:: Selected text ::
▽

Another said that she liked the same program:
...because it has a lot of action, comedy and a little bit of romance. Also the people playing the parts are teenagers, and it shows life isn't meant to be easy, especially when you 're a teenager.
In relation to their ability to 'relate' to the programs, most of the girls felt that the characters and events in soap operas were reasonably like characters and events in 'real life', despite feeling that they are 'exaggerated' (this word was used frequently). For example, it was mentioned that characters get up out of bed without a hair out of place in soap operas, although Home and Away and Neighbours were felt to be more 'realistic' . They all expressed the contradiction between feeling the programs to be 'realistic', while at the same time knowing that they are 'not real':
- I think the characters are fairly believable ... but I still feel they're not real. You know they're not real.
- I can see the people as real people - they're slightly exaggerated but I still think it's pretty realistic.
- They're basic problems like real life though they may be exaggerated to keep the audience entertained. But basically the problems are ones you would come across. Like Neighbours it's like real life but it's not really the same problems they have ... they're sort of exaggerated - the way they bring things out.
It is at this level, with the reactions and feelings associated with relationships, that the girls seem to be involved. One girl said:
- Sometimes, if you've got a problem and that problem's on TV sometimes it helps you to get over it. You can sit and watch them and how they deal with it, and you think about it and it helps you get over yours ... You don't exactly learn from it, but it helps you to think about it. - It helps you make decisions.

△

:: Dataset records ::
▽

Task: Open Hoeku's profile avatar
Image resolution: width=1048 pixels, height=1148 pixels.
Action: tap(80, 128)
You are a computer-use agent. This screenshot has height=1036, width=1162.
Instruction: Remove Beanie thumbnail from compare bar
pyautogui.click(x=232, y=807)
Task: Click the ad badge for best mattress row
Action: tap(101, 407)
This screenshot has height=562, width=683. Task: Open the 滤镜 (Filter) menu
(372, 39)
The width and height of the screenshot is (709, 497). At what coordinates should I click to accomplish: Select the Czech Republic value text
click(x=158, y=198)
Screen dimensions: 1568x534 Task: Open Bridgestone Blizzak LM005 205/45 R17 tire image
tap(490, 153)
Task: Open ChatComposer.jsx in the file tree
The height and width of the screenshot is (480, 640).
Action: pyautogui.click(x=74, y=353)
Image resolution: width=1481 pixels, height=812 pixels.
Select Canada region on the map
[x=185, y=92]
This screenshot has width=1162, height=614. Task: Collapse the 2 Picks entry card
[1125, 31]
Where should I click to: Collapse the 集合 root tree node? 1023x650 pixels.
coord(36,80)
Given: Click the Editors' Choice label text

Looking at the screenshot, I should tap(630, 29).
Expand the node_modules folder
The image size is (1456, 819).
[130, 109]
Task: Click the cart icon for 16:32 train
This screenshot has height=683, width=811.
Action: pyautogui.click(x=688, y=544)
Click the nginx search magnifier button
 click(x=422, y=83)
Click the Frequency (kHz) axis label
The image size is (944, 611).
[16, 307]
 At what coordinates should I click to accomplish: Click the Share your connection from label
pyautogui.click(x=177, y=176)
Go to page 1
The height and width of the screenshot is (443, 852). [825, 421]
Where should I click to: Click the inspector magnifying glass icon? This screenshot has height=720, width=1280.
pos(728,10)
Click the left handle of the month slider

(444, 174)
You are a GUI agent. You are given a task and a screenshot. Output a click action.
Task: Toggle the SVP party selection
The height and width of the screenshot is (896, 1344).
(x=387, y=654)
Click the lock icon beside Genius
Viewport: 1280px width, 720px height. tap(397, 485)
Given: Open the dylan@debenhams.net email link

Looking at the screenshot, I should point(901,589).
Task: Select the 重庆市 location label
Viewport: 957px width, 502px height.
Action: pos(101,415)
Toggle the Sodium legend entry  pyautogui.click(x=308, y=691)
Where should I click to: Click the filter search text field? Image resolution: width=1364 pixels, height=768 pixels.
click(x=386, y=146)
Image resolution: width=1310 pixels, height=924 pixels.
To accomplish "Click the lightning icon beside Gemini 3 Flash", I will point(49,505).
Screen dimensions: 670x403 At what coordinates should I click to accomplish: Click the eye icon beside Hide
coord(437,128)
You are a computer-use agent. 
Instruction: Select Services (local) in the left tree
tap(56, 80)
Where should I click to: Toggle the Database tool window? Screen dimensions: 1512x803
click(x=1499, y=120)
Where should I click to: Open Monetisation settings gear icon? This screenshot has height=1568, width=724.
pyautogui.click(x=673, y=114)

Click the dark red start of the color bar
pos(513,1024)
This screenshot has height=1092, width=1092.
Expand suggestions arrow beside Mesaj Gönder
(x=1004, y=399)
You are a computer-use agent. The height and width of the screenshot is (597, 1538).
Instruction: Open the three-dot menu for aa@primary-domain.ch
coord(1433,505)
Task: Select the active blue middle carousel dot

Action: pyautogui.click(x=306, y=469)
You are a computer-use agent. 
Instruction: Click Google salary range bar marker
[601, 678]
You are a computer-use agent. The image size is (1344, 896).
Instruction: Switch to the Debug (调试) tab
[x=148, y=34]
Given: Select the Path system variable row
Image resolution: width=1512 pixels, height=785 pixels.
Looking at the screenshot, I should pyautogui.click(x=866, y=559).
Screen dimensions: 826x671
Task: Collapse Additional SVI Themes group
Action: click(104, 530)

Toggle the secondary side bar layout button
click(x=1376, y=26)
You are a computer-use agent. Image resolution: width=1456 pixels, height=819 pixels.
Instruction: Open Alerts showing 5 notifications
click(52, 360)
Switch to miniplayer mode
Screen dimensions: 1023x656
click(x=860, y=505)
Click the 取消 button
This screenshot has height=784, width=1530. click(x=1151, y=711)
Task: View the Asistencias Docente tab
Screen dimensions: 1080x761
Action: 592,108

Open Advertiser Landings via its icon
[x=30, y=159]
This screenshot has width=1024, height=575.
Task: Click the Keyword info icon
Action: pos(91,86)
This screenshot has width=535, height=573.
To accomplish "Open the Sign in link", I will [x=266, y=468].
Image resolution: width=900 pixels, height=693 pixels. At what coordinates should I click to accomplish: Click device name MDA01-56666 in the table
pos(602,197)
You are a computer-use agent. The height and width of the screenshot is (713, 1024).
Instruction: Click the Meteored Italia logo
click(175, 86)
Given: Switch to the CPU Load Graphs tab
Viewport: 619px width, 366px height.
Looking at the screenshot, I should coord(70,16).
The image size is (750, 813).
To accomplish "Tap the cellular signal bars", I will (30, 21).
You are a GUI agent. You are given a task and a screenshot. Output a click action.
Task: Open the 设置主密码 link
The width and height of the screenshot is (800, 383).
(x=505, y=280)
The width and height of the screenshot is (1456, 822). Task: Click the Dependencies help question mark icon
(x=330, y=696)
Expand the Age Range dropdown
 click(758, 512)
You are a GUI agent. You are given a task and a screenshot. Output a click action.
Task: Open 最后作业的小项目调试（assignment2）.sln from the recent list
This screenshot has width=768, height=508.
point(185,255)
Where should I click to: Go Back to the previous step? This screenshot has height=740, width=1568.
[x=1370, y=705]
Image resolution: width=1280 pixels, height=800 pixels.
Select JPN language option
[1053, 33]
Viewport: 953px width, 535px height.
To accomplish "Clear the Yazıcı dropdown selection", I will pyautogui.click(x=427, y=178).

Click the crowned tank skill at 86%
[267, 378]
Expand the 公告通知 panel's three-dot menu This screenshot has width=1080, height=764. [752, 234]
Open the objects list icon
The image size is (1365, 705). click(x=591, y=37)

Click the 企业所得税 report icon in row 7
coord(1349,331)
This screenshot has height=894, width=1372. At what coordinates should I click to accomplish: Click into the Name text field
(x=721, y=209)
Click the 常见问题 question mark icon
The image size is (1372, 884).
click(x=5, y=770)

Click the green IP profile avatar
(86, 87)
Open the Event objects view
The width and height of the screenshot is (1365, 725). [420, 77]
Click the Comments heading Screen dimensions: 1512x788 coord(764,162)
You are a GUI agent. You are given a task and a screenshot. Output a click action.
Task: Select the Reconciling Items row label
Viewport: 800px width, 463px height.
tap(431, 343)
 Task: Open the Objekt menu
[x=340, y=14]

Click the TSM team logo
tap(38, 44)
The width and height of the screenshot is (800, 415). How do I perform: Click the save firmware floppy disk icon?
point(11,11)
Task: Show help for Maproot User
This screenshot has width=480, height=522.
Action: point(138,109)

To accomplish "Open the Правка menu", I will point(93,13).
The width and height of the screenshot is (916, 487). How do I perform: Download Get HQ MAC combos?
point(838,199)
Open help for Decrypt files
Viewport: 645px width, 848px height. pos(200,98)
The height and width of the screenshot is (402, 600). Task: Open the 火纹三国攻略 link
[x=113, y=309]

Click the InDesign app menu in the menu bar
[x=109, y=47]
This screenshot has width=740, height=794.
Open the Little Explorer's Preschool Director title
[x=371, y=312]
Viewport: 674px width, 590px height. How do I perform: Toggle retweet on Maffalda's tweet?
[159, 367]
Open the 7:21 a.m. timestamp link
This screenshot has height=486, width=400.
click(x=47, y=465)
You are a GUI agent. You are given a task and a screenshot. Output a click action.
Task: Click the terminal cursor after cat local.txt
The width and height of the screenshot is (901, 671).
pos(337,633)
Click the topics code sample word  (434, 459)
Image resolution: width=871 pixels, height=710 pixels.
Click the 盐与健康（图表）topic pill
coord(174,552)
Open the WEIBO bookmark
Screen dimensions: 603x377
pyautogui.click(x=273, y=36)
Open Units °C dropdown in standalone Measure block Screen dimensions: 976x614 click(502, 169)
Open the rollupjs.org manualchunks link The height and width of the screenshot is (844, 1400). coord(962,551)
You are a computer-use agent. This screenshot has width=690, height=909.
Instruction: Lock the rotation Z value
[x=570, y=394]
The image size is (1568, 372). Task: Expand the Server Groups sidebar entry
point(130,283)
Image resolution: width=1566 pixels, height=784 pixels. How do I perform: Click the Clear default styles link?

△

:: What is asked ::
1) Name every distinct word or phrase that the soap opera passage sets off in single quotation marks.
2) Reproduce the soap opera passage word for word, starting with "In relation to" and going on through "know they're not real.".
Work only from the passage about girls and soap operas; the listing plays no part here.

:: Outputs ::
1) 'relate', 'real life', 'exaggerated', 'realistic', 'not real'

2)
In relation to their ability to 'relate' to the programs, most of the girls felt that the characters and events in soap operas were reasonably like characters and events in 'real life', despite feeling that they are 'exaggerated' (this word was used frequently). For example, it was mentioned that characters get up out of bed without a hair out of place in soap operas, although Home and Away and Neighbours were felt to be more 'realistic' . They all expressed the contradiction between feeling the programs to be 'realistic', while at the same time knowing that they are 'not real':
- I think the characters are fairly believable ... but I still feel they're not real. You know they're not real.